Each line below should be restated exactly, with nothing dropped.

- _RECORDED INFORMATION_:
-- Opening Marker --
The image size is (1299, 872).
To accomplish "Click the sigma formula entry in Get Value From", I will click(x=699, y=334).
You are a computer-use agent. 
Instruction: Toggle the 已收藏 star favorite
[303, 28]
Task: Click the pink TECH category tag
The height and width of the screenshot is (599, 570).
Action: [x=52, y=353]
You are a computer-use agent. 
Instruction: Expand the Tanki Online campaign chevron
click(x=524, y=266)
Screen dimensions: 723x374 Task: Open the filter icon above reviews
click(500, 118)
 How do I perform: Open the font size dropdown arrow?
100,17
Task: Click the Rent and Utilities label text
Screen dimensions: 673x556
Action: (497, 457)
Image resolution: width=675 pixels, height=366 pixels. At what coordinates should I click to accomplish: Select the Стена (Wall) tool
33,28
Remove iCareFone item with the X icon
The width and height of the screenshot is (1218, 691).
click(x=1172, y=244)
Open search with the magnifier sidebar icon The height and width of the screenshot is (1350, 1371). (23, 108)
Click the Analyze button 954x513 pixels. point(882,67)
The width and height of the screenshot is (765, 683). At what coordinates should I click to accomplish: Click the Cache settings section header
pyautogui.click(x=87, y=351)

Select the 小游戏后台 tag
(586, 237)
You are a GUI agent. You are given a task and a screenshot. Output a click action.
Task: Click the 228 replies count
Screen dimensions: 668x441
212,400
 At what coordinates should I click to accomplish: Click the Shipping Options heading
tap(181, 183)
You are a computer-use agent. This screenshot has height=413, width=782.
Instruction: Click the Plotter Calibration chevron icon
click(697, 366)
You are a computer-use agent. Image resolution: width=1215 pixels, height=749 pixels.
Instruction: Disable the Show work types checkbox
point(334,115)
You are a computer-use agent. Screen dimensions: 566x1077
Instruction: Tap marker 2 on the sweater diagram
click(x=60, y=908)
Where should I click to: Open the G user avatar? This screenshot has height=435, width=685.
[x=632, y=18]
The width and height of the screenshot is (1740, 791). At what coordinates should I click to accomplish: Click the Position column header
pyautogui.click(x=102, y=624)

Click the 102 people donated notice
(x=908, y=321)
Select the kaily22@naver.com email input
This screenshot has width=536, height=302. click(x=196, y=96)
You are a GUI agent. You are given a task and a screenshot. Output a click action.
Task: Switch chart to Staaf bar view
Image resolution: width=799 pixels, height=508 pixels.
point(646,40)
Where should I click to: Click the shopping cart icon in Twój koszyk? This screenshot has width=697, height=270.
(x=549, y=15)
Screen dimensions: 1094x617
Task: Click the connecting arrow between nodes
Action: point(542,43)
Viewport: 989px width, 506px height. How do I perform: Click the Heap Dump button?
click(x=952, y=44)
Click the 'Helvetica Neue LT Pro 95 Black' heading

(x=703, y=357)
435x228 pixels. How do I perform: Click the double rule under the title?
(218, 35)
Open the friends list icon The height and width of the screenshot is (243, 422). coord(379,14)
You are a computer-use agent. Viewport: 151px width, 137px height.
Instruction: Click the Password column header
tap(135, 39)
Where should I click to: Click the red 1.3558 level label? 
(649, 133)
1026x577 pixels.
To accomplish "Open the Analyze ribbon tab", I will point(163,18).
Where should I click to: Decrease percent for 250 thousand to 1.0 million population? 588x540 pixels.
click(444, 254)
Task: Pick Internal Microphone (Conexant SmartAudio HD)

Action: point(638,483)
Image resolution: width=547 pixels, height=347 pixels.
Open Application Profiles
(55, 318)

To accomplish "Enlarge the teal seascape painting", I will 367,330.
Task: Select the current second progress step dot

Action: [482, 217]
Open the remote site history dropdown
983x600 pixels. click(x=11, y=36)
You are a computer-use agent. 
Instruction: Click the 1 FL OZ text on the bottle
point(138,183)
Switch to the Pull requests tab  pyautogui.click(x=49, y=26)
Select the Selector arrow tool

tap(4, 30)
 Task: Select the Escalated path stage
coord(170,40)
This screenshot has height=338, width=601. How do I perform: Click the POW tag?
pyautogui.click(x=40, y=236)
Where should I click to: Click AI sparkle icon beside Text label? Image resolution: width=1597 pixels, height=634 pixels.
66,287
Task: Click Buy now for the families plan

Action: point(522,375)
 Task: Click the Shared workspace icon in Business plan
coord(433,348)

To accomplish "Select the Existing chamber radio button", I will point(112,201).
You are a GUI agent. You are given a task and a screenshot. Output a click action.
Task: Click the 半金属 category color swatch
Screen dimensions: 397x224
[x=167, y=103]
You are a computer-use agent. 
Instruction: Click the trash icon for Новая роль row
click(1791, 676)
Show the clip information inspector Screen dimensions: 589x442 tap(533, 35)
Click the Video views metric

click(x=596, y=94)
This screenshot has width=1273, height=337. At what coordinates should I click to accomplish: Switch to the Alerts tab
-- Closing Marker --
- _OUTPUT FOR THIS TASK_:
The image size is (1299, 872).
To accomplish "Click the sigma formula entry in Get Value From", I will click(x=699, y=334).
You are a computer-use agent. 
Instruction: Toggle the 已收藏 star favorite
[303, 28]
Task: Click the pink TECH category tag
The height and width of the screenshot is (599, 570).
Action: [x=52, y=353]
You are a computer-use agent. 
Instruction: Expand the Tanki Online campaign chevron
click(x=524, y=266)
Screen dimensions: 723x374 Task: Open the filter icon above reviews
click(500, 118)
 How do I perform: Open the font size dropdown arrow?
100,17
Task: Click the Rent and Utilities label text
Screen dimensions: 673x556
Action: (497, 457)
Image resolution: width=675 pixels, height=366 pixels. At what coordinates should I click to accomplish: Select the Стена (Wall) tool
33,28
Remove iCareFone item with the X icon
The width and height of the screenshot is (1218, 691).
click(x=1172, y=244)
Open search with the magnifier sidebar icon The height and width of the screenshot is (1350, 1371). (23, 108)
Click the Analyze button 954x513 pixels. point(882,67)
The width and height of the screenshot is (765, 683). At what coordinates should I click to accomplish: Click the Cache settings section header
pyautogui.click(x=87, y=351)

Select the 小游戏后台 tag
(586, 237)
You are a GUI agent. You are given a task and a screenshot. Output a click action.
Task: Click the 228 replies count
Screen dimensions: 668x441
212,400
 At what coordinates should I click to accomplish: Click the Shipping Options heading
tap(181, 183)
You are a computer-use agent. This screenshot has height=413, width=782.
Instruction: Click the Plotter Calibration chevron icon
click(697, 366)
You are a computer-use agent. Image resolution: width=1215 pixels, height=749 pixels.
Instruction: Disable the Show work types checkbox
point(334,115)
You are a computer-use agent. Screen dimensions: 566x1077
Instruction: Tap marker 2 on the sweater diagram
click(x=60, y=908)
Where should I click to: Open the G user avatar? This screenshot has height=435, width=685.
[x=632, y=18]
The width and height of the screenshot is (1740, 791). At what coordinates should I click to accomplish: Click the Position column header
pyautogui.click(x=102, y=624)

Click the 102 people donated notice
(x=908, y=321)
Select the kaily22@naver.com email input
This screenshot has width=536, height=302. click(x=196, y=96)
You are a GUI agent. You are given a task and a screenshot. Output a click action.
Task: Switch chart to Staaf bar view
Image resolution: width=799 pixels, height=508 pixels.
point(646,40)
Where should I click to: Click the shopping cart icon in Twój koszyk? This screenshot has width=697, height=270.
(x=549, y=15)
Screen dimensions: 1094x617
Task: Click the connecting arrow between nodes
Action: point(542,43)
Viewport: 989px width, 506px height. How do I perform: Click the Heap Dump button?
click(x=952, y=44)
Click the 'Helvetica Neue LT Pro 95 Black' heading

(x=703, y=357)
435x228 pixels. How do I perform: Click the double rule under the title?
(218, 35)
Open the friends list icon The height and width of the screenshot is (243, 422). coord(379,14)
You are a computer-use agent. Viewport: 151px width, 137px height.
Instruction: Click the Password column header
tap(135, 39)
Where should I click to: Click the red 1.3558 level label? 
(649, 133)
1026x577 pixels.
To accomplish "Open the Analyze ribbon tab", I will point(163,18).
Where should I click to: Decrease percent for 250 thousand to 1.0 million population? 588x540 pixels.
click(444, 254)
Task: Pick Internal Microphone (Conexant SmartAudio HD)

Action: point(638,483)
Image resolution: width=547 pixels, height=347 pixels.
Open Application Profiles
(55, 318)

To accomplish "Enlarge the teal seascape painting", I will 367,330.
Task: Select the current second progress step dot

Action: [482, 217]
Open the remote site history dropdown
983x600 pixels. click(x=11, y=36)
You are a computer-use agent. 
Instruction: Click the 1 FL OZ text on the bottle
point(138,183)
Switch to the Pull requests tab  pyautogui.click(x=49, y=26)
Select the Selector arrow tool

tap(4, 30)
 Task: Select the Escalated path stage
coord(170,40)
This screenshot has height=338, width=601. How do I perform: Click the POW tag?
pyautogui.click(x=40, y=236)
Where should I click to: Click AI sparkle icon beside Text label? Image resolution: width=1597 pixels, height=634 pixels.
66,287
Task: Click Buy now for the families plan

Action: point(522,375)
 Task: Click the Shared workspace icon in Business plan
coord(433,348)

To accomplish "Select the Existing chamber radio button", I will point(112,201).
You are a GUI agent. You are given a task and a screenshot. Output a click action.
Task: Click the 半金属 category color swatch
Screen dimensions: 397x224
[x=167, y=103]
You are a computer-use agent. 
Instruction: Click the trash icon for Новая роль row
click(1791, 676)
Show the clip information inspector Screen dimensions: 589x442 tap(533, 35)
Click the Video views metric

click(x=596, y=94)
This screenshot has width=1273, height=337. At what coordinates should I click to accomplish: Switch to the Alerts tab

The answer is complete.